> Directions for this task
The expected response is the full set of records, unchanged.

> Records supplied
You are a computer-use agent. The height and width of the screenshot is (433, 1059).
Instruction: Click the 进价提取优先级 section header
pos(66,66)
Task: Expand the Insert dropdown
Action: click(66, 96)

> Exercise response
You are a computer-use agent. The height and width of the screenshot is (433, 1059).
Instruction: Click the 进价提取优先级 section header
pos(66,66)
Task: Expand the Insert dropdown
Action: click(66, 96)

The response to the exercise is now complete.